EXTRACT PROVIDED
■ ■ ■ ■ ■

SECTION 2. Conditions. The amendments to the Credit Agreement contained in Section 1 of this Amendment shall become effective upon the satisfaction of each of the conditions set forth in this Section 2.
2.1 Execution and Delivery. Each Credit Party, the Required Lenders, and the Administrative Agent shall have executed and delivered this Amendment and each other required document, all in form and substance satisfactory to the Administrative Agent.
2.2 No Default. No Default shall have occurred and be continuing or shall result from the effectiveness of this Amendment.
2.3 Other Documents. The Administrative Agent shall have received such other instruments and documents incidental and appropriate to the transaction provided for herein as the Administrative Agent or its special counsel may reasonably request, and all such documents shall be in form and substance satisfactory to the Administrative Agent.

■ ■ ■ ■ ■

INFORMATION GIVEN
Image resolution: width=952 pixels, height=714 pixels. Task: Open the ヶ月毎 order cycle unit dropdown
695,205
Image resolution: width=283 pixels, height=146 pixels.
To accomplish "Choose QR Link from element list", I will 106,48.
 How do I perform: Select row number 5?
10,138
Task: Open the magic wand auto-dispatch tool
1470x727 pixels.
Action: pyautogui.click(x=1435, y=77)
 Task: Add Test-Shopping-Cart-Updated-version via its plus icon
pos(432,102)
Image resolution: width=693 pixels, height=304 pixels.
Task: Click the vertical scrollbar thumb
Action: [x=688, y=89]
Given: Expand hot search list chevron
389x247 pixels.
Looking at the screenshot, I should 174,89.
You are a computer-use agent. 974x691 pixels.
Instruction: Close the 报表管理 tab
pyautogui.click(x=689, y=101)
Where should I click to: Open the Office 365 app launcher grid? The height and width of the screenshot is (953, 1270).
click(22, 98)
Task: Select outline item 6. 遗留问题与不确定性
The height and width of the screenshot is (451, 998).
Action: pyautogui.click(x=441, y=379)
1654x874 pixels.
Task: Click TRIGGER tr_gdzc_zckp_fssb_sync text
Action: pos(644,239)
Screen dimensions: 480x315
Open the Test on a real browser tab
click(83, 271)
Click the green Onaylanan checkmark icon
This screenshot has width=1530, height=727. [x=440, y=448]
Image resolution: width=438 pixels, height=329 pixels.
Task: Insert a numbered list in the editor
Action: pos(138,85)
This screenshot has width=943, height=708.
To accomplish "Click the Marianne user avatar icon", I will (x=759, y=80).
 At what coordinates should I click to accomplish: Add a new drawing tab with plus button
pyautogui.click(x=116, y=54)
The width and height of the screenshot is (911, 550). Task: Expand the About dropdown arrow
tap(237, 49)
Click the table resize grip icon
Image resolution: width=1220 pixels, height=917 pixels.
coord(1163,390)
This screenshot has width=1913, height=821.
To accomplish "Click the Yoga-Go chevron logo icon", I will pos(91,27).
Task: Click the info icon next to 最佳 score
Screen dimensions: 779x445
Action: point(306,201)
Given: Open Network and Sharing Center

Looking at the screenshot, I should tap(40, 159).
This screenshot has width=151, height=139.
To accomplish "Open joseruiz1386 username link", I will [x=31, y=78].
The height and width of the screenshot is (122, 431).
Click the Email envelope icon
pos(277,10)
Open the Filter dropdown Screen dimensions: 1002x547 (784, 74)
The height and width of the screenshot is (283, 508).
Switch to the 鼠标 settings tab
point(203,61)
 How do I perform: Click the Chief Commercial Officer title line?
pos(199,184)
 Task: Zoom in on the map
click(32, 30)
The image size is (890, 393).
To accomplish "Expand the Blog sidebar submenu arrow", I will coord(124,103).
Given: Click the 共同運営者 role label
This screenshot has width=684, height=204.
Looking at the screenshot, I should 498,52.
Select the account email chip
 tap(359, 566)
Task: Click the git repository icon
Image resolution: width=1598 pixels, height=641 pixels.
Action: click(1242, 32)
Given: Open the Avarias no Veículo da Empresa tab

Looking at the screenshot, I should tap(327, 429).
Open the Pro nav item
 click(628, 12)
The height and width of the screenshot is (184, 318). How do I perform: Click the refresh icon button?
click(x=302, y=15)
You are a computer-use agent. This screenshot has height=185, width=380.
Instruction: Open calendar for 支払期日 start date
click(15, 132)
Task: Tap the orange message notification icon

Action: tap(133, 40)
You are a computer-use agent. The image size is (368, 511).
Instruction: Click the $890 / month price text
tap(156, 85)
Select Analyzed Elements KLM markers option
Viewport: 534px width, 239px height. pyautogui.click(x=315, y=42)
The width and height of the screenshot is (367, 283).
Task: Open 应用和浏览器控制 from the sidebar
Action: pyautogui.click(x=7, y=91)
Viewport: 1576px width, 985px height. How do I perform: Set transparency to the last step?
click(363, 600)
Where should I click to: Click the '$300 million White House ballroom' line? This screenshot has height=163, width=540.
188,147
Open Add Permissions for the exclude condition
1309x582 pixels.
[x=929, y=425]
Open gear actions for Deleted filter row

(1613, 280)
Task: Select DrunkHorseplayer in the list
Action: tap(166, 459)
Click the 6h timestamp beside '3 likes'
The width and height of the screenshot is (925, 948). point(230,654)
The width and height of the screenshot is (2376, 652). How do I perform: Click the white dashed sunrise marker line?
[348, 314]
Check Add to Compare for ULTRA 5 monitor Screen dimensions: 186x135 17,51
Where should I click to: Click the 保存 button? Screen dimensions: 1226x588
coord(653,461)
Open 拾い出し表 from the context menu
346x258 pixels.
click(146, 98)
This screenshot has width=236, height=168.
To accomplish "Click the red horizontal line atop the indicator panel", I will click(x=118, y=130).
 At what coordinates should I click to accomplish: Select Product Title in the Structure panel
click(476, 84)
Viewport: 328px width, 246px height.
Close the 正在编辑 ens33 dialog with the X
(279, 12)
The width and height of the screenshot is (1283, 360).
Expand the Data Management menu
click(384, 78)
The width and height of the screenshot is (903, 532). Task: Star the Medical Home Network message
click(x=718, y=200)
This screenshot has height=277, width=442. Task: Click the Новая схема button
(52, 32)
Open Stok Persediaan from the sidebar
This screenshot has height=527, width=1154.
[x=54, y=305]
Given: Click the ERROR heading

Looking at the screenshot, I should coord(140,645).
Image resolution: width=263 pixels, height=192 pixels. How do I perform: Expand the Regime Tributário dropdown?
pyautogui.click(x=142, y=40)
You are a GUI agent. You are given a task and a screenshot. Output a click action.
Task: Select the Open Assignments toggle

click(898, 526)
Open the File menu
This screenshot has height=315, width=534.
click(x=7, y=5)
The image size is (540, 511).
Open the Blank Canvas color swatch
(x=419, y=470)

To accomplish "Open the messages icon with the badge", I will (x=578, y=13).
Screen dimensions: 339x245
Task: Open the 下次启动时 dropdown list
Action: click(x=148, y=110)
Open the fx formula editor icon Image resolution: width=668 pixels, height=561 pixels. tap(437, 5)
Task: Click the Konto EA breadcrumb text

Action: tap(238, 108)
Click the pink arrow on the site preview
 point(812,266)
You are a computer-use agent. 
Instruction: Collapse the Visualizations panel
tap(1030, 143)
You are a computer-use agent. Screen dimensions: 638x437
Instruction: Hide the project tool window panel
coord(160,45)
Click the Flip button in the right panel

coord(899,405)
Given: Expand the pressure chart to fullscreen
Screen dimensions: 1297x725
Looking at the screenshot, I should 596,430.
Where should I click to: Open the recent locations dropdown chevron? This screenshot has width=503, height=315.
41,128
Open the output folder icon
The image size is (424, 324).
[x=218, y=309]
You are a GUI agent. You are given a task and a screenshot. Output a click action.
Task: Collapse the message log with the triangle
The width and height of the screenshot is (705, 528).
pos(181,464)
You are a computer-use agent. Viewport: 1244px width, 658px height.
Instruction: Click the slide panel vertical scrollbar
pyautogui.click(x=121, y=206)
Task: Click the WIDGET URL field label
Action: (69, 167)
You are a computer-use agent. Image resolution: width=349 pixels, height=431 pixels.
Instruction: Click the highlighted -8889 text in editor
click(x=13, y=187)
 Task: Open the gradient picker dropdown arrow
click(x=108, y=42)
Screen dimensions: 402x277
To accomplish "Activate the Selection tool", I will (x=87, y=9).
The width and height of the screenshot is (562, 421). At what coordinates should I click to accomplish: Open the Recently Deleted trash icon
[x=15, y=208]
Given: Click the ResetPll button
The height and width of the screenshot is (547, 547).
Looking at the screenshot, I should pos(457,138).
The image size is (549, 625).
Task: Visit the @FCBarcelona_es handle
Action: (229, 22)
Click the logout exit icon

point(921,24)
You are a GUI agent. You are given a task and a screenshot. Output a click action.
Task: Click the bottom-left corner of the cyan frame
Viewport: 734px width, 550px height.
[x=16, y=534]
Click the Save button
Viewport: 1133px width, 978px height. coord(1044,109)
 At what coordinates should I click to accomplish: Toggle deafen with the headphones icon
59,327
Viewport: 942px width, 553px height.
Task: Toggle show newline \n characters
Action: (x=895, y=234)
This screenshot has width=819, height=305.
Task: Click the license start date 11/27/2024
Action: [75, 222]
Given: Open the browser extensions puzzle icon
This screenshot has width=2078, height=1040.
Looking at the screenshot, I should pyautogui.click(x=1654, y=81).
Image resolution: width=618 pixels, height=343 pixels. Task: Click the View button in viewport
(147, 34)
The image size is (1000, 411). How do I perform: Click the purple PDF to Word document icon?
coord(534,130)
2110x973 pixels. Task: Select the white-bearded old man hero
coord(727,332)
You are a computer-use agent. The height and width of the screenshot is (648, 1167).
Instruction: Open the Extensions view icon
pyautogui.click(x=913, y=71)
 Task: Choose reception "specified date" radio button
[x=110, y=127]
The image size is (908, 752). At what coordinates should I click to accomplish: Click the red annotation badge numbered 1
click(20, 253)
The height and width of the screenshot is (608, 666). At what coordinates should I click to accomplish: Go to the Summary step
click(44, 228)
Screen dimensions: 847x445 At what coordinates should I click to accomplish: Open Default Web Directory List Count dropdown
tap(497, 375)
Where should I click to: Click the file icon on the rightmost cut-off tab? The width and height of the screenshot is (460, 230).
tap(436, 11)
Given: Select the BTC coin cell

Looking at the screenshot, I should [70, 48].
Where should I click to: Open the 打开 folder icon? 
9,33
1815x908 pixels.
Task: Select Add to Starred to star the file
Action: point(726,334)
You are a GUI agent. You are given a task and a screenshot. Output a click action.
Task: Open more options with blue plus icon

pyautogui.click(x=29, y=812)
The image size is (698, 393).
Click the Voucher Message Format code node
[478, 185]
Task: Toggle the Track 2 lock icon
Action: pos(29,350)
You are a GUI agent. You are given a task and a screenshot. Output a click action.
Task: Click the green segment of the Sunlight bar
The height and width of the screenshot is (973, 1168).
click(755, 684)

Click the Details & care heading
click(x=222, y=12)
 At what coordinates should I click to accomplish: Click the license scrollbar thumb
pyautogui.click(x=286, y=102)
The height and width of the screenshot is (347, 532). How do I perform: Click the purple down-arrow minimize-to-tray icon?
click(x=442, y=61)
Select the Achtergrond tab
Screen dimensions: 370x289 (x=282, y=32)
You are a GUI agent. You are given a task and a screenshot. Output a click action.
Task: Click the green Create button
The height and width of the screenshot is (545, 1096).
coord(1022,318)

■ ■ ■ ■ ■

THINGS TO DO
• A. Decide whether each statement agrees with the conditions section, answering yes or no and quoting the deciding words of the section. (i) The amendments in Section 1 take effect once each condition in Section 2 is satisfied. (ii) Only the Administrative Agent has to execute and deliver the Amendment. (iii) The Administrative Agent's special counsel may reasonably request other documents.
• B. Please reproduce the stretch of the conditions section from "SECTION 2. Conditions." through "this Section 2.".
• C. In the conditions section, who must find the executed Amendment and other required documents satisfactory in form and substance?
The records have no connection to the conditions section.

SOLUTIONS TO THE TASKS
• A.
(i) Yes: "shall become effective upon the satisfaction of each of the conditions set forth in this Section 2"
(ii) No: "Each Credit Party, the Required Lenders, and the Administrative Agent shall have executed and delivered this Amendment"
(iii) Yes: "as the Administrative Agent or its special counsel may reasonably request"

• B.
SECTION 2. Conditions. The amendments to the Credit Agreement contained in Section 1 of this Amendment shall become effective upon the satisfaction of each of the conditions set forth in this Section 2.

• C. The Administrative Agent.